In recent years, application of endoscopic transnasal surgery (ETS) has been expanded to orbital lesions, and preliminary results have started to be published for medially located soft mass lesions. However, reports on experience with endoscopic intraorbital surgery aimed at resection of invasive skull base tumors remains quite limited. This report presents the authors’ experience with ETS for locally aggressive tumors involving the orbit.

METHODS

ETS was performed for 15 cases of aggressive tumors involving the orbit: 5 meningiomas (meningothelial, n = 3; atypical, n = 1; anaplastic, n = 1), 4 chordomas, 2 chondrosarcomas, and 4 others (metastasis from systemic myxofibrosarcoma, schwannoma, inverted papilloma, and acinic cell carcinoma, n = 1 each).
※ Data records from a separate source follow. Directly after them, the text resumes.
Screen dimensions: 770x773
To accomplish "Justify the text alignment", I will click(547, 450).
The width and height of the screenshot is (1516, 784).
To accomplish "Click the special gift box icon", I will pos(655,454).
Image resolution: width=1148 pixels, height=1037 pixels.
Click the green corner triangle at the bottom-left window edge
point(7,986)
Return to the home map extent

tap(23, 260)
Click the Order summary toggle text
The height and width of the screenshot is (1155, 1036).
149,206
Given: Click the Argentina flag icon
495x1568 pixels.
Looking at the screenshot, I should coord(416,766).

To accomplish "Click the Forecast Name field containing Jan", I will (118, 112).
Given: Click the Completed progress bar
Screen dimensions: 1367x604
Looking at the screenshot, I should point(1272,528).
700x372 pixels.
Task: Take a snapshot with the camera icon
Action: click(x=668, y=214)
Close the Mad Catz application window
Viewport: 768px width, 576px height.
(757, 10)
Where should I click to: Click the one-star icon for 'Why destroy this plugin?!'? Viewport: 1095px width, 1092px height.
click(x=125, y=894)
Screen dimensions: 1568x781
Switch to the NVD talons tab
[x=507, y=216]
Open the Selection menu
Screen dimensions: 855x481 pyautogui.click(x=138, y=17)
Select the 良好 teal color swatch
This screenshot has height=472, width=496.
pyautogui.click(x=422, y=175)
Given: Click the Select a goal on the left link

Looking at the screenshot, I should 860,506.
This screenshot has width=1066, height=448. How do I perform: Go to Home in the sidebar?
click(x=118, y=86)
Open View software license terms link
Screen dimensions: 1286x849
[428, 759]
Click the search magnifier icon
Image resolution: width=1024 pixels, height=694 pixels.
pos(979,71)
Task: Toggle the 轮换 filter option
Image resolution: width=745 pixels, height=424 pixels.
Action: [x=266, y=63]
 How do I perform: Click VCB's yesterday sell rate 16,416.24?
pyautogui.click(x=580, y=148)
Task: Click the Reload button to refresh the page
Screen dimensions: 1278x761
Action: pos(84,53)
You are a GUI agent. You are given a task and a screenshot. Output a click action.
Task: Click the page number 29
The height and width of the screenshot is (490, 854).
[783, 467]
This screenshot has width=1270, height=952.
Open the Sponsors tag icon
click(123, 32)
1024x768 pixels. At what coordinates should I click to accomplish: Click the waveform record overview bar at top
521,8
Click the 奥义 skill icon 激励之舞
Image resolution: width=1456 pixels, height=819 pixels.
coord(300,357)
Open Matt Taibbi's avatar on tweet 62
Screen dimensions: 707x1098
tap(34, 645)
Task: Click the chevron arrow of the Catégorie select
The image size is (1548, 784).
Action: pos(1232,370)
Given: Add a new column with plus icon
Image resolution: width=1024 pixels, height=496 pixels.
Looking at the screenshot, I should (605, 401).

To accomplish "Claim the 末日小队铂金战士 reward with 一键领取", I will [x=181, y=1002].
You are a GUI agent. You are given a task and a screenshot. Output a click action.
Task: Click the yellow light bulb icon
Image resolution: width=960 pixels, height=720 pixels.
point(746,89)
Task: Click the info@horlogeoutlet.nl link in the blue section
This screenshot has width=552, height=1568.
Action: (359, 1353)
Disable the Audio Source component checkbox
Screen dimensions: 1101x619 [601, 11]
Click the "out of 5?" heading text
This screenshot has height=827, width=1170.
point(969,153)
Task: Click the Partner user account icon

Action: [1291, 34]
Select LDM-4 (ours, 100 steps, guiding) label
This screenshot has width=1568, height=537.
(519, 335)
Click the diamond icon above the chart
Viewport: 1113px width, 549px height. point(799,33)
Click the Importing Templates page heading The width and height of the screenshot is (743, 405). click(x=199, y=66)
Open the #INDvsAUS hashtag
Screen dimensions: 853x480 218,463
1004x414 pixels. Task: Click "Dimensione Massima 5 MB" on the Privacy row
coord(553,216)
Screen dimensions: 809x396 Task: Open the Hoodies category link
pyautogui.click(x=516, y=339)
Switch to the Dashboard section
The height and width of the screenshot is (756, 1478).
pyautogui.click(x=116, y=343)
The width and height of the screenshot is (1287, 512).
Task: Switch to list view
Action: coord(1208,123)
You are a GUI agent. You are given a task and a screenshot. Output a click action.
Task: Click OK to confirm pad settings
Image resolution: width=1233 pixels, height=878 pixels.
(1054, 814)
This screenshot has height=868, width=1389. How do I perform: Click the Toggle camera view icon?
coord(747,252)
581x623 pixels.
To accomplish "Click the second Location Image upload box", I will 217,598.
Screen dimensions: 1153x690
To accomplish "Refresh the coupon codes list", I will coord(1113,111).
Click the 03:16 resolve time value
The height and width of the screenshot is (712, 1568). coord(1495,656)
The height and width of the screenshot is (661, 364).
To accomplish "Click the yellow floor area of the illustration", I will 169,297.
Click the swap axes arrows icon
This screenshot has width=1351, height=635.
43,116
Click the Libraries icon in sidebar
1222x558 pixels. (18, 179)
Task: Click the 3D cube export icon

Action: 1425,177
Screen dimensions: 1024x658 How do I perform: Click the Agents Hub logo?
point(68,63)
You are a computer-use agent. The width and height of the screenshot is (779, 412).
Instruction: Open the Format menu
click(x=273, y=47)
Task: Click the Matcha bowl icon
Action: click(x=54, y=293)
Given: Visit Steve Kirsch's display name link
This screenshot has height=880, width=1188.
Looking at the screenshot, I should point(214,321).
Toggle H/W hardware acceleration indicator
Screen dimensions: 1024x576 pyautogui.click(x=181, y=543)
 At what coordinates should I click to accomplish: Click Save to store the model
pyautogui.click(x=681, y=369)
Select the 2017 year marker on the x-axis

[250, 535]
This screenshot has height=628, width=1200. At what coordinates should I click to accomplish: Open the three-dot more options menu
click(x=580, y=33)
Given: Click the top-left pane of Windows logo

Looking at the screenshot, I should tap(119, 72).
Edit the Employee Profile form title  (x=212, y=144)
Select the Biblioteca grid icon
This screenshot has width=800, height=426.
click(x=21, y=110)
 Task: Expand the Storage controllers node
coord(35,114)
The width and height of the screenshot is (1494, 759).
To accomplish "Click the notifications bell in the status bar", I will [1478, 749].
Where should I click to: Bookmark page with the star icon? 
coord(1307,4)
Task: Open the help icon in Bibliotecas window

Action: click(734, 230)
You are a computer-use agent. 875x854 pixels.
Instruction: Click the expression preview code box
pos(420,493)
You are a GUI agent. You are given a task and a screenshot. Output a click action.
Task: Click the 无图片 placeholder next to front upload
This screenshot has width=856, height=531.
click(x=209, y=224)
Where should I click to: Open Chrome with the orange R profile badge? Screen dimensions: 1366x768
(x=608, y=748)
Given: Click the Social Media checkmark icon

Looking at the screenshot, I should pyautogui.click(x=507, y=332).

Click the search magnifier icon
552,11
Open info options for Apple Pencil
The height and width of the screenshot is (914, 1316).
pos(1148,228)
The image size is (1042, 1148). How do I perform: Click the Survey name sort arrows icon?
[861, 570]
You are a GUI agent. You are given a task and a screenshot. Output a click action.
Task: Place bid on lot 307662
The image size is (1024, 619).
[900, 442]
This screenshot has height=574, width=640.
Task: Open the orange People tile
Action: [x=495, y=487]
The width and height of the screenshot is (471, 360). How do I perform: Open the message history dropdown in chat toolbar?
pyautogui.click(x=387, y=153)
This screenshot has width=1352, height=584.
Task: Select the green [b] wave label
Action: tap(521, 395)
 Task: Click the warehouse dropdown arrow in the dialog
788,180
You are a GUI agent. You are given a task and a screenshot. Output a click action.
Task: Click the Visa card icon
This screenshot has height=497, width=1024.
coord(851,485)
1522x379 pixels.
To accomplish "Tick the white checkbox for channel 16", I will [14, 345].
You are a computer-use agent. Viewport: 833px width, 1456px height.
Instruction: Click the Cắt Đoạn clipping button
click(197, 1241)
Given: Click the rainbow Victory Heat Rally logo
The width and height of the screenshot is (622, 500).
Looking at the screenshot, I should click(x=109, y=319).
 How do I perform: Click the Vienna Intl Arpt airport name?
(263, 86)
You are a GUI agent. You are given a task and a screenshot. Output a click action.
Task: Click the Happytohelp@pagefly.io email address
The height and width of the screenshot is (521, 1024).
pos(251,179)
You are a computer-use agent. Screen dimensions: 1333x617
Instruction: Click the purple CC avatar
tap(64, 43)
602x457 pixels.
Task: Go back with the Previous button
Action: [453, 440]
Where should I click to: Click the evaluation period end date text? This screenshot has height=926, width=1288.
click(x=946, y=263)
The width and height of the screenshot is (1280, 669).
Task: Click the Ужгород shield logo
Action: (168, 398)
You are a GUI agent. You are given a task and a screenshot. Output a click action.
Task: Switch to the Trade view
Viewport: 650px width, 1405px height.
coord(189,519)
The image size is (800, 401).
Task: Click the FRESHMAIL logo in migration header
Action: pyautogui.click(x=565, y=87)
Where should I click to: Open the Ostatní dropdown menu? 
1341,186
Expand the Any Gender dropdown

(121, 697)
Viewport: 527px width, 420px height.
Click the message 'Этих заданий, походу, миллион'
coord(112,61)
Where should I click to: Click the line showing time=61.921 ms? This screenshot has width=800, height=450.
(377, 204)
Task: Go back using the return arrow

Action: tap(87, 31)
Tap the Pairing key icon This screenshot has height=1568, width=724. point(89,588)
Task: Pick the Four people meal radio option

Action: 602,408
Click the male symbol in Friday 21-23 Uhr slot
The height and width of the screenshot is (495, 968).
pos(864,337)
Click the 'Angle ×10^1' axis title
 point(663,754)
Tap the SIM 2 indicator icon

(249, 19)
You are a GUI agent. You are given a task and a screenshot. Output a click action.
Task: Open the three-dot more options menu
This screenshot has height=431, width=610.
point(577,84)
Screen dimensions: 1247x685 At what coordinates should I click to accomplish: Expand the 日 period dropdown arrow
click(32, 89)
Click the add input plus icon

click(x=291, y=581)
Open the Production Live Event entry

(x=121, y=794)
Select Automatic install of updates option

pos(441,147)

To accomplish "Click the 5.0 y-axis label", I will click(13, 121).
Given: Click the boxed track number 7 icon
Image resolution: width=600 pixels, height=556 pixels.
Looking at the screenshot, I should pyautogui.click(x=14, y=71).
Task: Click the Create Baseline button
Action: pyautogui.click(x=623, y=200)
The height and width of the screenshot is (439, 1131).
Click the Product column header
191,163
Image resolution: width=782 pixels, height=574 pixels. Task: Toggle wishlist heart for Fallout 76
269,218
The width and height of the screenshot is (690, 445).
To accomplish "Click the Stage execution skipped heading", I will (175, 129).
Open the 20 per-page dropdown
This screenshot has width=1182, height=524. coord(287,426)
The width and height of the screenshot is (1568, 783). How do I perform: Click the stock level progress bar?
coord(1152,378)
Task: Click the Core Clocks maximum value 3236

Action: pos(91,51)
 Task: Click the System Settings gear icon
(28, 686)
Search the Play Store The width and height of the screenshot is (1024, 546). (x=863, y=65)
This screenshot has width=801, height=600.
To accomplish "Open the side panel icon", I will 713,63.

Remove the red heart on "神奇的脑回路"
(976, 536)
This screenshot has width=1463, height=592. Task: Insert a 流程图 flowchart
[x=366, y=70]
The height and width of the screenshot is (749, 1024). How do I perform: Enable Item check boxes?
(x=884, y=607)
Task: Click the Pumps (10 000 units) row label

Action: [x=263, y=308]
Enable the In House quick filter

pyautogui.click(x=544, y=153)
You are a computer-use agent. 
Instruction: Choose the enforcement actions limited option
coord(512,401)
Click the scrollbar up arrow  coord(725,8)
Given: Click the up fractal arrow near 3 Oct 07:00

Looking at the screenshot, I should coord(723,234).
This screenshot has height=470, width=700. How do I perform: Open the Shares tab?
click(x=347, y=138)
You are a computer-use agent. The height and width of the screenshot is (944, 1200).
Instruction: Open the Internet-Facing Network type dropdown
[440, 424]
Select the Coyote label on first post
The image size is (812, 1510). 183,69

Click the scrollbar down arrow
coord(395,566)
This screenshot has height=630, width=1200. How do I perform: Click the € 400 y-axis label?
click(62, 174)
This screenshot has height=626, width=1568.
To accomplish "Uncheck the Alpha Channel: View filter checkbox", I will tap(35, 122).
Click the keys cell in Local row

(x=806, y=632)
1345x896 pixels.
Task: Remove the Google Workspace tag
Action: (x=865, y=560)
Among these, 9 tumors were located outside the periorbita and 6 inside the periorbita. In 6 intraperiosteal tumors, 5 were intraconal lesions, of which 3 arose in the muscle cone (anaplastic meningioma, optic sheath meningioma, and metastatic myxofibrosarcoma), and 2 meningothelial meningioma had invaded from the sphenoid ridge or the cavernous sinus into the muscle cone through the optic canal and the superior orbital fissure. A case of schwannoma originated around the cavernous sinus and pterygopalatine fossa and extended extraconally into the periorbita. Intraoperatively, ethmoid air cells and the lamina papyracea were removed, and extraperiosteal tumors were safely approached. For intraperiosteal tumors, the periorbita was widely opened, and the tumors were approached through the surgical window between the rectus and oblique muscles.

RESULTS

Gross-total resection was achieved for 12 of the 15 tumors, including 2 intraconal lesions. After surgery, exophthalmos resolved in all 8 patients with this symptom, and diplopia resolved in 5 of 6 patients. Improvement of visual symptoms was reported by 4 of 5 patients with loss of visual acuity or constriction of the visual field. Postoperatively, 1 patient showed mild, transient worsening of existing facial dysesthesia, and another showed transient ptosis and mild hypesthesia of the forehead on the affected side. All those symptoms resolved within 3 months. No patients showed enophthalmos, worsening of diplopia or visual function, or impairment of olfaction after surgery.

CONCLUSIONS

ETS appears acceptable as a less-invasive alternative for treating aggressive tumors involving the orbit. For extraperiosteal tumors, gross-total removal can generally be achieved without neurological complications. For intraperiosteal tumors, surgical indications should be carefully discussed, considering the relationship between the tumor and normal anatomy. Wide opening of the periorbital window is advocated to create a sufficient surgical pathway between the extraocular muscles, allowing a balance between functional preservation and successful tumor resection.